How does aldosterone work?
Angiotensin II causes aldosterone secretion. Aldosterone goes to the collecting duct and causes salt reabsorption by increasing the synthesis of sodium channels and sodium channel mediators and sodium potassium ATPases. Angiotensin II is the most powerful vasoconstrictor and has feedback inhibition.
How does angiotensin II cause aldosterone synthesis?
Aldosterone is derived from cholesterol. The rate limiting step in aldosterone synthesis is cleavage of a side chain of the cholesterol which is catalyzed by angiotensin II. Angiotensin II also activates a number of enzymes involved in aldosterone synthesis. Angiotensin II acts directly on the blood supply to increase construction of blood vessels. Angiotensin II also increases the release of vasopressin, which also works to cause water reabsorption and increase blood pressure. So the net result is salt and water reabsorption along with an increase in blood pressure.
Actions of angiotensin II
- promotes aldosterone synthesis and release, thereby increasing sodium reabsorption in the kidney.

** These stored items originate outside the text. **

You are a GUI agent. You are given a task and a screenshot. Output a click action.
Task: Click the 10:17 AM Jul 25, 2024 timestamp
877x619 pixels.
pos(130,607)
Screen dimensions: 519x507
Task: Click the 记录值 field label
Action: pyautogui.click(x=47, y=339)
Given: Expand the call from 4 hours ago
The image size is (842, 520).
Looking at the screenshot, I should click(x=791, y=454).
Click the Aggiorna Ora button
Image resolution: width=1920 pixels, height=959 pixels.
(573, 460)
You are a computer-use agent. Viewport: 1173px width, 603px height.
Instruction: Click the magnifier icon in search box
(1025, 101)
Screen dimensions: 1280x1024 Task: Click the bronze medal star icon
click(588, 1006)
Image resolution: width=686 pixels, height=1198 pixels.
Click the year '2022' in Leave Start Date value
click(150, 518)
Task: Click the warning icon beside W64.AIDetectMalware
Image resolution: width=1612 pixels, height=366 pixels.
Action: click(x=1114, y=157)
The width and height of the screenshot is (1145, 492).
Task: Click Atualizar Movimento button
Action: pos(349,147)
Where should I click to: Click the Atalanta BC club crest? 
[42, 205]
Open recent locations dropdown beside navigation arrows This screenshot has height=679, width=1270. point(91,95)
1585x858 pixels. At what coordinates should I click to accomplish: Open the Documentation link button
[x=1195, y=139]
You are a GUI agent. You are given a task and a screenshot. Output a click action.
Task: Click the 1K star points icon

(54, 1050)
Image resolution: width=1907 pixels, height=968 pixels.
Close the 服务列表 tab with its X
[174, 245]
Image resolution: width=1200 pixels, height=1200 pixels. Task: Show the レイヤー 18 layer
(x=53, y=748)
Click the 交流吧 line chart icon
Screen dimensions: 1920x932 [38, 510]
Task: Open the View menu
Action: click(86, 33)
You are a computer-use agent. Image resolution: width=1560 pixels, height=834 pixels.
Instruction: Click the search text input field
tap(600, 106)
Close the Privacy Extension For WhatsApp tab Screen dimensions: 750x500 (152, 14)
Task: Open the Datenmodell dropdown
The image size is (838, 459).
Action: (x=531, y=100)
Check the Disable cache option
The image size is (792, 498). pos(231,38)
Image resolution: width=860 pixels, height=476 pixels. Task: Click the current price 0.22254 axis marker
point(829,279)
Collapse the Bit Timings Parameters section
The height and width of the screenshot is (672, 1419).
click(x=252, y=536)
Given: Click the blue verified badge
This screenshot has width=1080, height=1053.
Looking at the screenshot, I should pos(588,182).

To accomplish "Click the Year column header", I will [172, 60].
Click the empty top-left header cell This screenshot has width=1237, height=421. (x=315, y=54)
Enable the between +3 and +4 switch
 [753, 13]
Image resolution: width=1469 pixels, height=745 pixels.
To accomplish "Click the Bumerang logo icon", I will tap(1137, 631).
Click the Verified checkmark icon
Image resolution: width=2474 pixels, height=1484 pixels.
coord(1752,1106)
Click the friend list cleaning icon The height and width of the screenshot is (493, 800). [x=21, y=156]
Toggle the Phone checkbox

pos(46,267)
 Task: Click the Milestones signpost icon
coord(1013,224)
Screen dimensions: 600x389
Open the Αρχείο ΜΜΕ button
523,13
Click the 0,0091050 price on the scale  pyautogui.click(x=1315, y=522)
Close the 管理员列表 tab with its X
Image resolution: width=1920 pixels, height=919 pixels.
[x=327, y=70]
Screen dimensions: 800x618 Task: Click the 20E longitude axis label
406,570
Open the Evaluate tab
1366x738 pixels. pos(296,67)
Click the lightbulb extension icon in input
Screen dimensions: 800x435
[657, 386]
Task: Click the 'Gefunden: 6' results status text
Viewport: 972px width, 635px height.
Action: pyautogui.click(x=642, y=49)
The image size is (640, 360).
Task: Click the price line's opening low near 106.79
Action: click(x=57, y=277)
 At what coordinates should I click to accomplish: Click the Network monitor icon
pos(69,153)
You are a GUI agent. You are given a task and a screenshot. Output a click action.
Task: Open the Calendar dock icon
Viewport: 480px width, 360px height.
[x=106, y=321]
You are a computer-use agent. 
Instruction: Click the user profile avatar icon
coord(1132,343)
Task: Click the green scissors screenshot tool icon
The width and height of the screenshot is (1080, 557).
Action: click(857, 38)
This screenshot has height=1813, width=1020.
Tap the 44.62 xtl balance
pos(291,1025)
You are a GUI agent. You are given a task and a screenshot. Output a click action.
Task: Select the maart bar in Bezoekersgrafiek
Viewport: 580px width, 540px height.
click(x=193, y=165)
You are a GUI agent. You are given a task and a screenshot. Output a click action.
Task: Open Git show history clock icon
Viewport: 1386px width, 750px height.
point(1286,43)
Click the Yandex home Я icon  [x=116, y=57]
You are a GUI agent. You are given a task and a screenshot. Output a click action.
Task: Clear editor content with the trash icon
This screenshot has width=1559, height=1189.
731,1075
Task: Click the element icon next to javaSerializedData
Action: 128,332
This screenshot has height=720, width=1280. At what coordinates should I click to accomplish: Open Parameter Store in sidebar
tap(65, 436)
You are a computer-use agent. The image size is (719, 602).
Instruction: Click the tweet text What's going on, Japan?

- direct vasoconstrictor causing increase in blood pressure.
- promoted vasopressin release from posterior pituitary, causing water reabsorption in kidney.
Captopril
And ACE inhibitor that binds to the active site of ACE. By knowing the steric restrictions of the active site, Captopril was developed. ACE inhibitors also prevent the breakdown of Bradykinin (a vasodilator) which ACE normally breaks down. Another ACE inhibitor is lisinopril.
Angiotensin II receptor antagonists
Block the effects of angiotensin II and are anti hypertensives. It’s the AT1 angiotensin II receptor that’s responsible for the blood pressure effects of angiotensin II, so inhibitors of AT1 act as anti hypertensives (Sartans e.g. Losartan).
Renin inhibitors
Block the active site of renin to prevent proteolysis of angiotensinogen to angiotensin I; are recent drugs to treat hypertension. Aliskiren
What are some general principles for G protein signaling?
- cascade of signaling molecules.
- signaling is slower than ligand-gated ion channels (but still fast) and persists longer.
- amplification of response is intrinsic to this mode if signaling.
- multiple downstream targets and multiple responses are frequently produced.
- integration and overlap of responses to different hormones/neurotransmitters.